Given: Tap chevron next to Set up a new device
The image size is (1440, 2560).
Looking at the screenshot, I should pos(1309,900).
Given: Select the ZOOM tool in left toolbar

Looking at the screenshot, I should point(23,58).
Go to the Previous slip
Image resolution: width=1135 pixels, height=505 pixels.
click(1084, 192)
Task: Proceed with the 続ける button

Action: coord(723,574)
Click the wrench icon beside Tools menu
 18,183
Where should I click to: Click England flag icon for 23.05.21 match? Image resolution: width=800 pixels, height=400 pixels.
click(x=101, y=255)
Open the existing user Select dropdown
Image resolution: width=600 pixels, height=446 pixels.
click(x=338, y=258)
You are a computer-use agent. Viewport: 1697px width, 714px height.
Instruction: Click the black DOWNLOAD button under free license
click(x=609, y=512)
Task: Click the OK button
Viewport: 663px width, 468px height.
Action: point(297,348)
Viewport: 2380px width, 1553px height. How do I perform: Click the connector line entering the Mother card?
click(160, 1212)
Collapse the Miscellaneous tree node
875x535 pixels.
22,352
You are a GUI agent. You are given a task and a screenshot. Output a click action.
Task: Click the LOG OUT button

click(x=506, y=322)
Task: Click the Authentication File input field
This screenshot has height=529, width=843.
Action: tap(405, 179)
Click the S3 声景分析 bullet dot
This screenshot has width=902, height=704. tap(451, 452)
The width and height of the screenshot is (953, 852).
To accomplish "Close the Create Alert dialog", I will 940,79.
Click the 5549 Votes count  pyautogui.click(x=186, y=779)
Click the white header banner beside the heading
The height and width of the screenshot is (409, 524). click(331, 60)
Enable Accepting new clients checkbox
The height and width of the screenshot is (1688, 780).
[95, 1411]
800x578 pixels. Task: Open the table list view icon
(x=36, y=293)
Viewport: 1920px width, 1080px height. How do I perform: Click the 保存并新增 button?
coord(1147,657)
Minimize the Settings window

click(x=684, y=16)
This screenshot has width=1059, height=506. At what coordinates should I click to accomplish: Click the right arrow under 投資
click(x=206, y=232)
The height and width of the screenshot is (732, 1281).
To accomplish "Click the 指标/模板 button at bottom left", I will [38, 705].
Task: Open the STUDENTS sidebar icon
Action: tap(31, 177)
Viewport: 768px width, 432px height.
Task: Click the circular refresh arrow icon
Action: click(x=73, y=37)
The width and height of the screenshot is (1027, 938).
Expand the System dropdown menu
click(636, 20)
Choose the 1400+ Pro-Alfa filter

* Problem to work on: For this exercise, copy word for word the line that contains "Click the white" and every line after it, ending with the last line of the entries above.

* The answer:
Click the white header banner beside the heading
The height and width of the screenshot is (409, 524). click(331, 60)
Enable Accepting new clients checkbox
The height and width of the screenshot is (1688, 780).
[95, 1411]
800x578 pixels. Task: Open the table list view icon
(x=36, y=293)
Viewport: 1920px width, 1080px height. How do I perform: Click the 保存并新增 button?
coord(1147,657)
Minimize the Settings window

click(x=684, y=16)
This screenshot has width=1059, height=506. At what coordinates should I click to accomplish: Click the right arrow under 投資
click(x=206, y=232)
The height and width of the screenshot is (732, 1281).
To accomplish "Click the 指标/模板 button at bottom left", I will [38, 705].
Task: Open the STUDENTS sidebar icon
Action: tap(31, 177)
Viewport: 768px width, 432px height.
Task: Click the circular refresh arrow icon
Action: click(x=73, y=37)
The width and height of the screenshot is (1027, 938).
Expand the System dropdown menu
click(636, 20)
Choose the 1400+ Pro-Alfa filter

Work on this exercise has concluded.